You learned in our previous post about how a ketogenic diet causes your body to switch from glucose to ketones for fuel. Your body goes through a transition period while it’s making this change, so it’s natural to experience some shifts in the way you feel during that first week or so of your keto diet reset.
To help set some clear expectations around the transition, I outlined the general timeline for getting into ketosis and what you may experience along the way. Keep in mind, there are exceptions to this timeline, as some people reach ketosis quicker than average, while others may find the process slower than expected. While every body is different, the outline below gives you a general sense of what the experience is like to transition into ketosis.
Pro tip: If possible, I recommend starting the keto diet on a Thursday, as days 3 and 4 are usually the hardest part of the transition. With a Thursday start day, the toughest days fall on Saturday and Sunday which can give your body and brain a bit more grace throughout the transition (this advice applies to the M-F worker bees, of course feel free to adjust your start day to best accommodate your schedule).
Your first day on keto, you’ll probably feel fine. What causes the most struggle during that first day (the first few days, really) is figuring out your macro ratios and what it actually looks like to eat 75% fat. It’s a big change for most people compared to the Standard American Diet. Keeping your protein low (around 15%) can be tricky too, especially if you’re used to eating lean meats. You’ll quickly learn that your options are to 1 ) eat a very small amount of animal protein, or 2 ) pick fattier cuts.

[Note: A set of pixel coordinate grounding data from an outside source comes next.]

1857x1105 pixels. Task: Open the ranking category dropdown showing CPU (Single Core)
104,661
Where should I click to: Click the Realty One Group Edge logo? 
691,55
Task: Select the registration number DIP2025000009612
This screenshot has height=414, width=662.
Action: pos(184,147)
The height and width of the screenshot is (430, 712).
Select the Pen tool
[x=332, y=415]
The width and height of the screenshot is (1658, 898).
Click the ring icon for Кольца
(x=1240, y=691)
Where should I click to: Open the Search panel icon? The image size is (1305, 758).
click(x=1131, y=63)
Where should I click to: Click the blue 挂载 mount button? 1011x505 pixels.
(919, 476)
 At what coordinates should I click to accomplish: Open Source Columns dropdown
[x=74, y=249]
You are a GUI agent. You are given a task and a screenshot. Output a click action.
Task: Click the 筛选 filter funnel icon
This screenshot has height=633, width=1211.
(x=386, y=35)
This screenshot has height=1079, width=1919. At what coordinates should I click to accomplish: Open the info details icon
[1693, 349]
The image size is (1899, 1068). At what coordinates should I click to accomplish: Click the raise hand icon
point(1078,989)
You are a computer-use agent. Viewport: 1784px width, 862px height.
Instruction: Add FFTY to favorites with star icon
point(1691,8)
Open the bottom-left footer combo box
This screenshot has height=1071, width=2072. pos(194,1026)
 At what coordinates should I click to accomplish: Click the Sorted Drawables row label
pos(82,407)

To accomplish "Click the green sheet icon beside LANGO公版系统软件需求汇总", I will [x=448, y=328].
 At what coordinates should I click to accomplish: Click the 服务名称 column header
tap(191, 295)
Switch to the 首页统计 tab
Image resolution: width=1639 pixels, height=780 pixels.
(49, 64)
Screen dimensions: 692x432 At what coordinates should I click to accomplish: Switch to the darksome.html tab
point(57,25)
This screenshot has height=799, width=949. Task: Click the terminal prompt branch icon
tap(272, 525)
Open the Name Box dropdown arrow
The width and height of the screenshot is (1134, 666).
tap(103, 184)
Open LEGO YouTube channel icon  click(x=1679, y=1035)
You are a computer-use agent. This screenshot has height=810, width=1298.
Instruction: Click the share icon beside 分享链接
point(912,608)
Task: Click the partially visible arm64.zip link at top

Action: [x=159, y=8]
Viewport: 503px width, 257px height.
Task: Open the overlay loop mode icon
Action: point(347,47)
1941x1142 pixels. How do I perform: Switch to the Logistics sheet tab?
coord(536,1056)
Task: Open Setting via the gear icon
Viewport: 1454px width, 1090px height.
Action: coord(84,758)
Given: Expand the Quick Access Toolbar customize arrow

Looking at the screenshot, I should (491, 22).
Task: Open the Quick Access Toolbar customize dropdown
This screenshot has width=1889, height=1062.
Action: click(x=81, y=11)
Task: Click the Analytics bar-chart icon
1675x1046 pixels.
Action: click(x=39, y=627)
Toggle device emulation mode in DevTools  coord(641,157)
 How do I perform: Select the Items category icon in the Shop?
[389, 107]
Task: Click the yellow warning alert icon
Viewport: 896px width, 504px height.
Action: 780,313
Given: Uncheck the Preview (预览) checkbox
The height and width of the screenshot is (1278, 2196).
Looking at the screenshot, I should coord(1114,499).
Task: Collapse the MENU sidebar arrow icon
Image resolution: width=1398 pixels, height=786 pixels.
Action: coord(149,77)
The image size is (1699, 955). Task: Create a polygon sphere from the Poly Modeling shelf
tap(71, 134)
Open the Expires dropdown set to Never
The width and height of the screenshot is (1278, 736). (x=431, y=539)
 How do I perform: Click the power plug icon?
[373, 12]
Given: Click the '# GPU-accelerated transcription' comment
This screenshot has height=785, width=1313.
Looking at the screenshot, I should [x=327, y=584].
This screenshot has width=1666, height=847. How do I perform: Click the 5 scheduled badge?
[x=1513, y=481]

You might not feel your best today – typically, the second day is the beginning of what is known as the “carb flu.” The carb flu is the experience of flu-like symptoms that come from your body being starved of carbohydrates. Your body is hard at work figuring out how to keep going without glycogen. Some symptoms you may begin to experience are headaches, fatigue, muscle aches, nausea, brain fog, and irritability. If you find yourself suffering today, remember that this is usually temporary, normal, and it’ll soon pass!
Buckle up. This will probably be the worst carb-flu day you experience. Your body is realizing it’s not getting carbs anymore, and the transition process to begin breaking down fats for fuel can feel brutal at first. Be really gentle to yourself during these days of your keto transition – there is no need to exercise if you’re feeling lethargic or nauseous. Try to keep activity to a minimum, and if you can, minimize how much work you have to do, too.
You can see some light on the other side! Today should be a better day than yesterday. Your body is getting used to running off of fats for fuel, and the worst of the transition process is behind you. It’s normal to continue feeling slight fatigue and malaise, so don’t be discouraged. Use your new found energy to meal prep for the upcoming week, as preparation is your key to success during your first few days. If you need some help, tag in our local chefs to cook some of your keto meals (order by Thursday at midnight to get your meals Monday morning).
Towards the end of the first week, you’re likely hitting your groove. By now, you have an understanding of what it looks and feels like to eat a diet that’s 70-75% fat and very low carbohydrate, and entering your food into My Fitness Pal should be much speedier than it was in the beginning. Look at you go, keto rockstar!
You may not have officially hit ketosis yet, but you’ll know if you’re close based on where your ketone levels read (thanks to your urine or blood tests). Some people can hit ketosis in their first week, but many do not. If you haven’t yet hit the mark, don’t worry. It’s perfectly normal to still be transitioning. Keep testing and keep the faith!
So many good things start to happen at the start of this second week. The majority of people will hit ketosis by day 10, and you’ll likely be feeling pretty good by now.
- Your carb-flu symptoms have probably dissipated, and you’re used to eating a high fat diet.
- You might find your energy actually increasing at this point, and notice that “2pm slump” is a thing of the past. Carbs are the cause of the spike and drop of blood sugar throughout the day, so now that you’re limiting your carb intake, you shouldn’t feel that anymore. Most people report feeling a steady energy that lasts all day.
- You may feel like you aren’t that hungry, and have to remind yourself to eat.
- Remember to prioritize water intake as you hit ketosis. The high amount of ketones in the body can lead to dehydration.
Now that you’ve made it to the other side, enjoy all the benefits that a keto diet has to offer!